Adikku, waktu kau lahir, aku juga masih kecil, aku bisa melihat, Watak tokoh ibu sebagai seorang yang menerima keadaan

Cermati kutipan teks sastra berikut !
Teks 1
Adikku, waktu kau lahir, aku juga masih kecil, aku bisa melihat, tapi terbatas. Mendengar juga Cuma sepotong. Aku tak bisa menyimpulkan. Jadi, catatan sejarahku, tergantung pada omongan orang. Kalau takut, mata ku pejam, ibulah yang lebih tahu. Sejarahku pun pincang sebatas yang ingin kulihat, yang terpaksa aku dengar. Aku juga tak percaya kenapa hidup lebih menakutkan dari mimpi. Dikejar setan dalam tidur, aku meloncat bangun dan setannya tak bisa memburu keluar. Tapi, dalam kejadian nyata, kalau mau lari, ke mana ? Jadi, lebih baik kulupakan saja kejadian pagi itu.

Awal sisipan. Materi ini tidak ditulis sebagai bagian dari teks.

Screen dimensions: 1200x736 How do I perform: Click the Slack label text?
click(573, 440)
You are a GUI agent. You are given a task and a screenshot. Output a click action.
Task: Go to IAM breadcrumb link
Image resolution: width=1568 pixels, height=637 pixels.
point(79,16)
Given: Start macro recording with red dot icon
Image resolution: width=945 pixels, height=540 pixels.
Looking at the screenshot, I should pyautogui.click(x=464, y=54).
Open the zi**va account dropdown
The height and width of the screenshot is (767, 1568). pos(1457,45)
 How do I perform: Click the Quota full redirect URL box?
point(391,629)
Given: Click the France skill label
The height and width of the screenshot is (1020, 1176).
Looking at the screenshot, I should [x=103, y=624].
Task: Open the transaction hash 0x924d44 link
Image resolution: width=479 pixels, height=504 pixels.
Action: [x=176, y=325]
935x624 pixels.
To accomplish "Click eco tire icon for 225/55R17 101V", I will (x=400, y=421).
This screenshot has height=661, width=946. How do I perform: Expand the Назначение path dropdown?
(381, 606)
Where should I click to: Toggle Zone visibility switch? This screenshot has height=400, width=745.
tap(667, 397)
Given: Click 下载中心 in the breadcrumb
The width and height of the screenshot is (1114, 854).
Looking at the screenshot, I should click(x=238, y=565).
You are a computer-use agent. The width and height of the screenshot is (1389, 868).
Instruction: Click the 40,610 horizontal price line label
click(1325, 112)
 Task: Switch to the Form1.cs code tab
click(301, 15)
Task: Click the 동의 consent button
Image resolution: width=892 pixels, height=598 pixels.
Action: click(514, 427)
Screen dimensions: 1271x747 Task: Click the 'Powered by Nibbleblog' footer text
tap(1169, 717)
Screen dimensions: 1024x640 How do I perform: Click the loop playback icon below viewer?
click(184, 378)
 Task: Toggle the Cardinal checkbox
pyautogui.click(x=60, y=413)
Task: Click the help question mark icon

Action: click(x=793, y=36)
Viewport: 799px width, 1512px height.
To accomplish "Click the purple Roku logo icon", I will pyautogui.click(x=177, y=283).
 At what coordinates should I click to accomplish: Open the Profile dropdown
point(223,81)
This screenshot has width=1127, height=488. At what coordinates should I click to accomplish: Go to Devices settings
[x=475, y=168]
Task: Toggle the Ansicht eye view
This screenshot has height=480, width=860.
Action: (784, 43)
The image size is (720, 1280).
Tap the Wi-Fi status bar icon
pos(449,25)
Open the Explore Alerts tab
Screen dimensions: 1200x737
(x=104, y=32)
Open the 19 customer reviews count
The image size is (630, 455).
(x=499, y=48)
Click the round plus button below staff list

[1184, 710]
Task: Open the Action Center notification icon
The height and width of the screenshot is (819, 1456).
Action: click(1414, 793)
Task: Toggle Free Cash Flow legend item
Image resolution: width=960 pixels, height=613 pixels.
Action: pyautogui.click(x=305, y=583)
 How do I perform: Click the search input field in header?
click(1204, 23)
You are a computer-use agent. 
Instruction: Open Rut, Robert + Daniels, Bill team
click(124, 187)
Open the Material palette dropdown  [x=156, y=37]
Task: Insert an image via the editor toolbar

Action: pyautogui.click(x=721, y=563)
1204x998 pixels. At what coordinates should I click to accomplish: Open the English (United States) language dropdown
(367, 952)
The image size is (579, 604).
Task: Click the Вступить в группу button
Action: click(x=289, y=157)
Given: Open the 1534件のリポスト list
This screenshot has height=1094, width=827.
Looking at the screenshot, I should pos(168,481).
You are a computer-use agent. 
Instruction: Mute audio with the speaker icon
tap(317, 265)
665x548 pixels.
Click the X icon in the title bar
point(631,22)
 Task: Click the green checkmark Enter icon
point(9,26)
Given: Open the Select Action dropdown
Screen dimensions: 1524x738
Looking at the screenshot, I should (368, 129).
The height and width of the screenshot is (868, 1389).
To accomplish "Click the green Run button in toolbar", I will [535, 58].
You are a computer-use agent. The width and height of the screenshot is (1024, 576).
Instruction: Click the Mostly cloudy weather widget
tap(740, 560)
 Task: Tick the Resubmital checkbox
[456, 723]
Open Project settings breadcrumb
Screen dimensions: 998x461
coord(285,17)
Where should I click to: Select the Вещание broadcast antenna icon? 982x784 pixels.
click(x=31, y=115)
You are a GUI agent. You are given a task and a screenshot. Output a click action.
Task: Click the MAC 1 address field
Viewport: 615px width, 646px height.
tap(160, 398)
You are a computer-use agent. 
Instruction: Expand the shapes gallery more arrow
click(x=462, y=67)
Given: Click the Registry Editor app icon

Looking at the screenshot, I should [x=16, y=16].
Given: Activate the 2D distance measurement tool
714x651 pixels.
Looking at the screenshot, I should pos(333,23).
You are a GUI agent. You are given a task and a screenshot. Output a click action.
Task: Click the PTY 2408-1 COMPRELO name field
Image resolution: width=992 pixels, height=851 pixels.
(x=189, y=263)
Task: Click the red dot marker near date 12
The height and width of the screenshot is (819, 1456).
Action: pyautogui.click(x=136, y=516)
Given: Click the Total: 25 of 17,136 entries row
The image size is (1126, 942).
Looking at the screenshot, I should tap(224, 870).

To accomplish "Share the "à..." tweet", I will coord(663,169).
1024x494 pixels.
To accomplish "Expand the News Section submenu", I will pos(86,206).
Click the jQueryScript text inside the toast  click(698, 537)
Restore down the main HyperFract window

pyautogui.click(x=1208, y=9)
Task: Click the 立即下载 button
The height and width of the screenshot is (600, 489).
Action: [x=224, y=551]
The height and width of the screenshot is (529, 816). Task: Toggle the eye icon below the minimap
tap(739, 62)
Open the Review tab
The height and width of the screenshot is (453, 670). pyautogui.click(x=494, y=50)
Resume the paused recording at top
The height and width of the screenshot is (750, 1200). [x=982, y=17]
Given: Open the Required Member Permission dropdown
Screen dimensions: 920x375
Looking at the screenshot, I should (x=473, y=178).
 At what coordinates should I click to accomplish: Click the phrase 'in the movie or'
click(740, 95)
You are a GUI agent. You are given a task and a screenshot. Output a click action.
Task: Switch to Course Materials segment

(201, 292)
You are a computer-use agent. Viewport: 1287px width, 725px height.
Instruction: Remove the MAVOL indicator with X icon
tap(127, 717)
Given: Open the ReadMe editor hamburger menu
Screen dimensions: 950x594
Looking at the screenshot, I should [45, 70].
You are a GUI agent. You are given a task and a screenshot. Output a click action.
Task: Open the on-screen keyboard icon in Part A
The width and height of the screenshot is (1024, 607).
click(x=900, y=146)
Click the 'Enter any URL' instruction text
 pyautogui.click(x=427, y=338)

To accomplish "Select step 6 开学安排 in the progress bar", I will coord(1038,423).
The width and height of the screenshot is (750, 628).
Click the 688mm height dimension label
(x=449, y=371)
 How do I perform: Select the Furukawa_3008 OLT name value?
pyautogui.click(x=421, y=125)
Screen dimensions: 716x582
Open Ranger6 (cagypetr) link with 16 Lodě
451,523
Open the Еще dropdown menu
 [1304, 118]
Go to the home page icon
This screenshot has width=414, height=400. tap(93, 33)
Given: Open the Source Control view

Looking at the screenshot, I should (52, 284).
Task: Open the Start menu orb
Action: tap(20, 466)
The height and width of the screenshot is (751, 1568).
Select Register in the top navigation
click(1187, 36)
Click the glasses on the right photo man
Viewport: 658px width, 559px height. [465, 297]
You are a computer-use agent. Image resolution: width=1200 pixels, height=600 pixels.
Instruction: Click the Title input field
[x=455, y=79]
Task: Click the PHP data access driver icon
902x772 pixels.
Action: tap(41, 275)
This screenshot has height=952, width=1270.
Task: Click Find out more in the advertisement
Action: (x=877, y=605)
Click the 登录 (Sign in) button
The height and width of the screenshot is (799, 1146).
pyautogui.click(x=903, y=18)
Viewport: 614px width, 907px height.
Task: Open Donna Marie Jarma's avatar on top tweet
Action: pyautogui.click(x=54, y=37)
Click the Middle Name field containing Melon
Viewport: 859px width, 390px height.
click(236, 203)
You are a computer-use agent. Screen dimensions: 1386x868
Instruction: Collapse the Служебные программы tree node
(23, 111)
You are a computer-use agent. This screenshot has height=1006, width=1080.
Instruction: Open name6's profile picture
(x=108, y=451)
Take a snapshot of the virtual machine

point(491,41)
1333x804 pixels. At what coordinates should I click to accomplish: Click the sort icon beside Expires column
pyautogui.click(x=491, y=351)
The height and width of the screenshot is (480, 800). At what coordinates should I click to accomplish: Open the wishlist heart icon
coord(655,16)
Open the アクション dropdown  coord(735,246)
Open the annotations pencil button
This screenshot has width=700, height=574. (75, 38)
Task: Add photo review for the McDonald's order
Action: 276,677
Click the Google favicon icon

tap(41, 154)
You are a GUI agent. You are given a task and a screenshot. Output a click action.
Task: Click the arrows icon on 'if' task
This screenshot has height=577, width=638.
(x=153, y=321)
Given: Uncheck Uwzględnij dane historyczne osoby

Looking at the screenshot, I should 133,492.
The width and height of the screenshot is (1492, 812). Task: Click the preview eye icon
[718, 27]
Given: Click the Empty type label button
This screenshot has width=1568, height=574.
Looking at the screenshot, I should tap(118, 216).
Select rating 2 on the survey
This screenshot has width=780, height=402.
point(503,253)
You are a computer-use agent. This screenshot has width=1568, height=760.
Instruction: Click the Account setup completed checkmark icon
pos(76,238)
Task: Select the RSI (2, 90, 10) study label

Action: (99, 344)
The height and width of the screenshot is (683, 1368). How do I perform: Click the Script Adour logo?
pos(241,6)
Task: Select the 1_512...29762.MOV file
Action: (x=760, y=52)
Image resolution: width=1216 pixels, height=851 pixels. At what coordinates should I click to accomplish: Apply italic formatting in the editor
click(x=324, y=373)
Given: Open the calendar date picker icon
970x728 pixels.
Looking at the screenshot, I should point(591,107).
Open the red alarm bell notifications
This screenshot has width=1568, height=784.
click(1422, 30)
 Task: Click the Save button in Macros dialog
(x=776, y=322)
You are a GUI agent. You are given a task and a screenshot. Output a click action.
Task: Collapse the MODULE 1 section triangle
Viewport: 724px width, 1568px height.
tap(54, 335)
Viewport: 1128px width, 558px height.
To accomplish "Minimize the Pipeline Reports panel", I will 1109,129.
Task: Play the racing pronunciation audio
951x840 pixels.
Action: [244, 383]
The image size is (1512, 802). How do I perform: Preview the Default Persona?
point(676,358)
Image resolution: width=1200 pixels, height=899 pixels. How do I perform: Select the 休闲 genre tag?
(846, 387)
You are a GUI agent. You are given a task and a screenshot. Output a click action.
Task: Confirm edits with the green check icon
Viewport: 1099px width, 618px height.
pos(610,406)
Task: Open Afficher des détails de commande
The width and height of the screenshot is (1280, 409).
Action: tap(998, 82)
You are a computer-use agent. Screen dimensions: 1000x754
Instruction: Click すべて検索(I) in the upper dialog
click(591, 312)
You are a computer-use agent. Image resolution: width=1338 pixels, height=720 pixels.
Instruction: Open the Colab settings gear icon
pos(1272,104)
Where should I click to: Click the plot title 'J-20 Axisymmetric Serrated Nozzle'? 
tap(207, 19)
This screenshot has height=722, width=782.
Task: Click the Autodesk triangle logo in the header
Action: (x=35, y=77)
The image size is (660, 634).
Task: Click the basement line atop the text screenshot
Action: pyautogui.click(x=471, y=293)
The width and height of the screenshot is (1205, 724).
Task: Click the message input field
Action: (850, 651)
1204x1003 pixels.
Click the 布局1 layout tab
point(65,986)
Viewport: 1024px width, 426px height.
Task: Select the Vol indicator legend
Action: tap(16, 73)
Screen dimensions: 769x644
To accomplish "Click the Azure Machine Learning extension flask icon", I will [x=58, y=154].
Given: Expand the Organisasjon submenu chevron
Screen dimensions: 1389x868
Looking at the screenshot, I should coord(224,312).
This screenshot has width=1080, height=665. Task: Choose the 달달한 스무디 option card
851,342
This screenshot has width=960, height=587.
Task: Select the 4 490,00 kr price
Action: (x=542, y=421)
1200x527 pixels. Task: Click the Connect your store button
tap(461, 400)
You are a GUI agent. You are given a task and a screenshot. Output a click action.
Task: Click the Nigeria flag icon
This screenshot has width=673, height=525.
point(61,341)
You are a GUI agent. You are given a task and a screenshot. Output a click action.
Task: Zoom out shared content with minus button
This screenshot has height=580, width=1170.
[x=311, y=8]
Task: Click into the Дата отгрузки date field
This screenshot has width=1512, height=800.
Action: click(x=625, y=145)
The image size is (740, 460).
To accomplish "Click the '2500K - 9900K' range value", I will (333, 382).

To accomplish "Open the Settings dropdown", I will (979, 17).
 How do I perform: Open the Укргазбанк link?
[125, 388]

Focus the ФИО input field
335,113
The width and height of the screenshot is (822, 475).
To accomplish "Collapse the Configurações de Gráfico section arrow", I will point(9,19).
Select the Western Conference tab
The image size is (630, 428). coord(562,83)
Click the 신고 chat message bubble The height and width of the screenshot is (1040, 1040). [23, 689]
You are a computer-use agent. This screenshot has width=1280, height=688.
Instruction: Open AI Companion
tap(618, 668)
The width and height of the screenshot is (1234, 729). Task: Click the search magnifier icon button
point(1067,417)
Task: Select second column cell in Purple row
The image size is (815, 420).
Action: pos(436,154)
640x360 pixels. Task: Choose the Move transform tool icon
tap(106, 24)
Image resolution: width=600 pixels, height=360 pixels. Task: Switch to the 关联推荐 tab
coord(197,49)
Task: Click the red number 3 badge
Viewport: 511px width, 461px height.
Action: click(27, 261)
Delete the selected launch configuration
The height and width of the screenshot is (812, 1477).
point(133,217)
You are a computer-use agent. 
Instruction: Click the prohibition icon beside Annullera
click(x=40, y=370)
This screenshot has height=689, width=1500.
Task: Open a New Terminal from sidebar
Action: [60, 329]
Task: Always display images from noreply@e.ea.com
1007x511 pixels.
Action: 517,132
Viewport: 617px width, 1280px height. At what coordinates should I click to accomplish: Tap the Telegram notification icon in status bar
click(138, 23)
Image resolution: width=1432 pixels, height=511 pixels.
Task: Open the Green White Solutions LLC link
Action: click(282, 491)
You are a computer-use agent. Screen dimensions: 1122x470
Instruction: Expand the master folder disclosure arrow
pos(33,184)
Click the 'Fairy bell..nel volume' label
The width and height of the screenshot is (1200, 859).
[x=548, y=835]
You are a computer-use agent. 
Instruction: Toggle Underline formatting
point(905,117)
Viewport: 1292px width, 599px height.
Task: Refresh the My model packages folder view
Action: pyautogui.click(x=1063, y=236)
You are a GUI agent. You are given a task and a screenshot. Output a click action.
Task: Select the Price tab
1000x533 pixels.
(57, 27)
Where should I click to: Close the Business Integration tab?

Kuanggap seperti tak pernah terjadi. Karena aku tak mengerti. Aku bingung. Bapak yang selalu mengurut kakiku sesudah seharian mengejar capung di lapangan, subuh itu ditarik keluar rumah. Aku bangun, tapi ibu memegang tanganku, menutup kepalaku dengan selimut. Tapi, waktu dia mengintip ke luar dari kisi-kisi dinding, aku ikut ngintip. Lalu kulihat bapak berlutut di halaman. Kakek mengangkat kelewang dan aku tak sadarkan diri. Waktu aku buka mata lagi, aku tak pernah lagi lihat bapak.  Ibu bilang bapak sudah berangkat jauh, terlalu jauh, mungkin tak kembali sampai kamu lahir, besar, dan katanya juga, mungkin sesudah aku dan kamu berkeluarga, kita semua akan menyusul. Kata ibu, bapak akan menunggu di situ.


“Sejarah”, Putu Wijaya 

Teks 2
Anakku, kebetulan kamu nanya. Memang, Ibu mau bercerita. Tetapi, dengarkan saja, jangan menyela, jangan banyak bertanya. Di dalam kehidupan tidak semua pertanyaan ada jawabannya. Ada yang terpaksa kita biarkan karena jawabannya bertentangan dengan tetangga. Kalau dijawab, kita akan bertengkar. Padahal, bagaimana kita hidup tenang kalau tidak rukun dengan tetangga ? Mereka juga begitu. Kiat wajib menjaga perasaan masing-masing. Jadi, nanti kalau setelah mendengar cerita ini kamu mau bertanya, tanya saja hati kamu. Atau tanya kawan-kawanmu sendiri yang sekiranya akan mau memberikan jawaban. Jangan bertanya karena ingin menuntut keadilan. Jangan berperkara di masyarakat. Itu tempatnya di pengadilan. Bertanya itu untuk mendengarkan cerita, jangan menuntut apa-apa. Sudah bukan zamannya. Bapakmu sebelum pergi, minta maaf atas kesalahannya karena ia lebih memikirkan partai. Lupa, kamu yang ada dalam kandungan ibu adalah juga kewajibannya. Sebagai bapak, aku wajib untuk mengantar anakku tumbuh sampai dewasa, katanya. Sampaikan nanti, kalau dia sudah besar, aku minta maaf, katanya. Sekarang, aku permisi pergi duluan karena aku sudah dijemput. Usahakanlah dengan segala cara asal benar supaya mereka, amksudnya kamu dan kakakmu, mendapat pendidikan yang baik sehingga nanti dia bisa mengerti sendiri apa yang sudah terjadi. 
“Sejarah”, Putu Wijaya
Watak tokoh ibu sebagai seorang yang menerima keadaan pada kutipan teks (2) dideskripsikan oleh pengarang melalui ....
    A.   pikiran-pikiran tokoh 
    B.    bentuk lahir tokoh 
    C.    lingkungan tokoh 
    D.   dialog antar tokoh 
    E.    tanggapan tokoh lain 

Pembahasan:
Watak tokoh ibu sebagai seorang yang menerima keadaan pada kutipan teks (2) dideskripsikan oleh pengarang melalui dialog antar tokoh

Jawaban: D
------------#------------
Semoga Bermanfaat
Jangan lupa komentar & sarannya
Email: nanangnurulhidayat@gmail.com
WA /LINE : 081 669 2375

Post a Comment for "Adikku, waktu kau lahir, aku juga masih kecil, aku bisa melihat, Watak tokoh ibu sebagai seorang yang menerima keadaan"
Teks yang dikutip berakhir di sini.